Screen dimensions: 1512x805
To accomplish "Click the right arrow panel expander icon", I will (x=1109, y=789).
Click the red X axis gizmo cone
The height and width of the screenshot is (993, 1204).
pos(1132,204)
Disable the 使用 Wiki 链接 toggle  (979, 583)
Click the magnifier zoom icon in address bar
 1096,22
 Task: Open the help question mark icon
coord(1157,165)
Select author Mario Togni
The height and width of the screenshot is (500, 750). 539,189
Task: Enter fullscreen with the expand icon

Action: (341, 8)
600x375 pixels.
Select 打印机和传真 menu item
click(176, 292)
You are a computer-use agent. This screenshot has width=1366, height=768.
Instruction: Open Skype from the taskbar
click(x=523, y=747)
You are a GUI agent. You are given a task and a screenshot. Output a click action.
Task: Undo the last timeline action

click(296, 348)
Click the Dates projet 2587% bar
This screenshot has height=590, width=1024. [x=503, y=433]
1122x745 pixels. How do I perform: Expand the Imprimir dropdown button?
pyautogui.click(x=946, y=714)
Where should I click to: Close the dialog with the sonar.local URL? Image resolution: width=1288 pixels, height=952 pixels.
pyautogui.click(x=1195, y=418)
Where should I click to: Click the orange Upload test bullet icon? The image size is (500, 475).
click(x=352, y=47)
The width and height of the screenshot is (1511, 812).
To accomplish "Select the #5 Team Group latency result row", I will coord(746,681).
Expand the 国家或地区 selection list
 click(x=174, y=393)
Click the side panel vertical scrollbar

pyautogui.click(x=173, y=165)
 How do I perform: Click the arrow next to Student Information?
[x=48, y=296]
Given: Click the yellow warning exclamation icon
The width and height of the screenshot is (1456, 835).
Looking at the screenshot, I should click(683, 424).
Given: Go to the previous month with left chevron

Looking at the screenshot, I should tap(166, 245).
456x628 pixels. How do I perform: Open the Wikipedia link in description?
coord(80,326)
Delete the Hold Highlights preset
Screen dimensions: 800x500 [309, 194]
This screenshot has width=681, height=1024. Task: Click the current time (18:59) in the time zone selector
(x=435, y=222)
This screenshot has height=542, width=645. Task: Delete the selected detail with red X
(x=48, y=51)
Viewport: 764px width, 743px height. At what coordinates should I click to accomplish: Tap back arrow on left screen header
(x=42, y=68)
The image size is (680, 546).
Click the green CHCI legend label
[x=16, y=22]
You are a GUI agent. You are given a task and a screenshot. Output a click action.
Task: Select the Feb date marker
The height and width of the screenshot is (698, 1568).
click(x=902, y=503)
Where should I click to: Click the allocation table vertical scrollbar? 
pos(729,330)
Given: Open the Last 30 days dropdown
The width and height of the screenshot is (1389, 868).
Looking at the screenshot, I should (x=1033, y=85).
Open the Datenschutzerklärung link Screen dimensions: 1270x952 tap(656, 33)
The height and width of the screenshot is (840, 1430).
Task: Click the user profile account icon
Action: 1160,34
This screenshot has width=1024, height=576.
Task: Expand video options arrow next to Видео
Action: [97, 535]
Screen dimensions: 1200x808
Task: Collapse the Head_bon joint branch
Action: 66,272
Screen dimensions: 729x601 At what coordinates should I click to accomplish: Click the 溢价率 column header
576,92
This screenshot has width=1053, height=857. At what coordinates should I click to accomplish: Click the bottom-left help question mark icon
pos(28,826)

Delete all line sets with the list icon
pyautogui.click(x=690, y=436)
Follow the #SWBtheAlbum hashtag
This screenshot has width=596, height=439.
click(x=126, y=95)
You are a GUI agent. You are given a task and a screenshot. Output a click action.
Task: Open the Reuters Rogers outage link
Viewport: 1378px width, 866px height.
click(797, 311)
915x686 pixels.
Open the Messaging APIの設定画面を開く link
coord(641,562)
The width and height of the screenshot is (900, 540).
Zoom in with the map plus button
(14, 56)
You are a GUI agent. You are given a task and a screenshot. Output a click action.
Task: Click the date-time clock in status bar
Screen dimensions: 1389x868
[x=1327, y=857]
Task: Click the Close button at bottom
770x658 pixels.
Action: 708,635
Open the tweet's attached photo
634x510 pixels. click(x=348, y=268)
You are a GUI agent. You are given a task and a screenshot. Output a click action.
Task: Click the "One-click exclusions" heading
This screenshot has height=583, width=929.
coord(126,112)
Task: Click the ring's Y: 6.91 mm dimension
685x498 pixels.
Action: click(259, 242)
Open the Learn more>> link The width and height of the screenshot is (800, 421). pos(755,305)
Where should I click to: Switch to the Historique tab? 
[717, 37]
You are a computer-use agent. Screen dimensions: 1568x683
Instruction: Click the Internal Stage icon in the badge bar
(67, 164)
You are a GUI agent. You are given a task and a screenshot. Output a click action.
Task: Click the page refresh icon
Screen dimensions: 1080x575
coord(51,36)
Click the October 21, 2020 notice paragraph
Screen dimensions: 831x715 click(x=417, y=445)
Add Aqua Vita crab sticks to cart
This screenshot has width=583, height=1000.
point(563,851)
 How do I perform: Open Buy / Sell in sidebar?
^^^^^^^^
Reproduce all of the items above, replacing each occurrence of "Instruction" with "Directive" and leaving everything else unchanged.

Screen dimensions: 1512x805
To accomplish "Click the right arrow panel expander icon", I will (x=1109, y=789).
Click the red X axis gizmo cone
The height and width of the screenshot is (993, 1204).
pos(1132,204)
Disable the 使用 Wiki 链接 toggle  (979, 583)
Click the magnifier zoom icon in address bar
 1096,22
 Task: Open the help question mark icon
coord(1157,165)
Select author Mario Togni
The height and width of the screenshot is (500, 750). 539,189
Task: Enter fullscreen with the expand icon

Action: (341, 8)
600x375 pixels.
Select 打印机和传真 menu item
click(176, 292)
You are a computer-use agent. This screenshot has width=1366, height=768.
Directive: Open Skype from the taskbar
click(x=523, y=747)
You are a GUI agent. You are given a task and a screenshot. Output a click action.
Task: Undo the last timeline action

click(296, 348)
Click the Dates projet 2587% bar
This screenshot has height=590, width=1024. [x=503, y=433]
1122x745 pixels. How do I perform: Expand the Imprimir dropdown button?
pyautogui.click(x=946, y=714)
Where should I click to: Close the dialog with the sonar.local URL? Image resolution: width=1288 pixels, height=952 pixels.
pyautogui.click(x=1195, y=418)
Where should I click to: Click the orange Upload test bullet icon? The image size is (500, 475).
click(x=352, y=47)
The width and height of the screenshot is (1511, 812).
To accomplish "Select the #5 Team Group latency result row", I will coord(746,681).
Expand the 国家或地区 selection list
 click(x=174, y=393)
Click the side panel vertical scrollbar

pyautogui.click(x=173, y=165)
 How do I perform: Click the arrow next to Student Information?
[x=48, y=296]
Given: Click the yellow warning exclamation icon
The width and height of the screenshot is (1456, 835).
Looking at the screenshot, I should click(683, 424).
Given: Go to the previous month with left chevron

Looking at the screenshot, I should tap(166, 245).
456x628 pixels. How do I perform: Open the Wikipedia link in description?
coord(80,326)
Delete the Hold Highlights preset
Screen dimensions: 800x500 [309, 194]
This screenshot has width=681, height=1024. Task: Click the current time (18:59) in the time zone selector
(x=435, y=222)
This screenshot has height=542, width=645. Task: Delete the selected detail with red X
(x=48, y=51)
Viewport: 764px width, 743px height. At what coordinates should I click to accomplish: Tap back arrow on left screen header
(x=42, y=68)
The image size is (680, 546).
Click the green CHCI legend label
[x=16, y=22]
You are a GUI agent. You are given a task and a screenshot. Output a click action.
Task: Select the Feb date marker
The height and width of the screenshot is (698, 1568).
click(x=902, y=503)
Where should I click to: Click the allocation table vertical scrollbar? 
pos(729,330)
Given: Open the Last 30 days dropdown
The width and height of the screenshot is (1389, 868).
Looking at the screenshot, I should (x=1033, y=85).
Open the Datenschutzerklärung link Screen dimensions: 1270x952 tap(656, 33)
The height and width of the screenshot is (840, 1430).
Task: Click the user profile account icon
Action: 1160,34
This screenshot has width=1024, height=576.
Task: Expand video options arrow next to Видео
Action: [97, 535]
Screen dimensions: 1200x808
Task: Collapse the Head_bon joint branch
Action: 66,272
Screen dimensions: 729x601 At what coordinates should I click to accomplish: Click the 溢价率 column header
576,92
This screenshot has width=1053, height=857. At what coordinates should I click to accomplish: Click the bottom-left help question mark icon
pos(28,826)

Delete all line sets with the list icon
pyautogui.click(x=690, y=436)
Follow the #SWBtheAlbum hashtag
This screenshot has width=596, height=439.
click(x=126, y=95)
You are a GUI agent. You are given a task and a screenshot. Output a click action.
Task: Open the Reuters Rogers outage link
Viewport: 1378px width, 866px height.
click(797, 311)
915x686 pixels.
Open the Messaging APIの設定画面を開く link
coord(641,562)
The width and height of the screenshot is (900, 540).
Zoom in with the map plus button
(14, 56)
You are a GUI agent. You are given a task and a screenshot. Output a click action.
Task: Click the date-time clock in status bar
Screen dimensions: 1389x868
[x=1327, y=857]
Task: Click the Close button at bottom
770x658 pixels.
Action: 708,635
Open the tweet's attached photo
634x510 pixels. click(x=348, y=268)
You are a GUI agent. You are given a task and a screenshot. Output a click action.
Task: Click the "One-click exclusions" heading
This screenshot has height=583, width=929.
coord(126,112)
Task: Click the ring's Y: 6.91 mm dimension
685x498 pixels.
Action: click(259, 242)
Open the Learn more>> link The width and height of the screenshot is (800, 421). pos(755,305)
Where should I click to: Switch to the Historique tab? 
[717, 37]
You are a computer-use agent. Screen dimensions: 1568x683
Directive: Click the Internal Stage icon in the badge bar
(67, 164)
You are a GUI agent. You are given a task and a screenshot. Output a click action.
Task: Click the page refresh icon
Screen dimensions: 1080x575
coord(51,36)
Click the October 21, 2020 notice paragraph
Screen dimensions: 831x715 click(x=417, y=445)
Add Aqua Vita crab sticks to cart
This screenshot has width=583, height=1000.
point(563,851)
 How do I perform: Open Buy / Sell in sidebar?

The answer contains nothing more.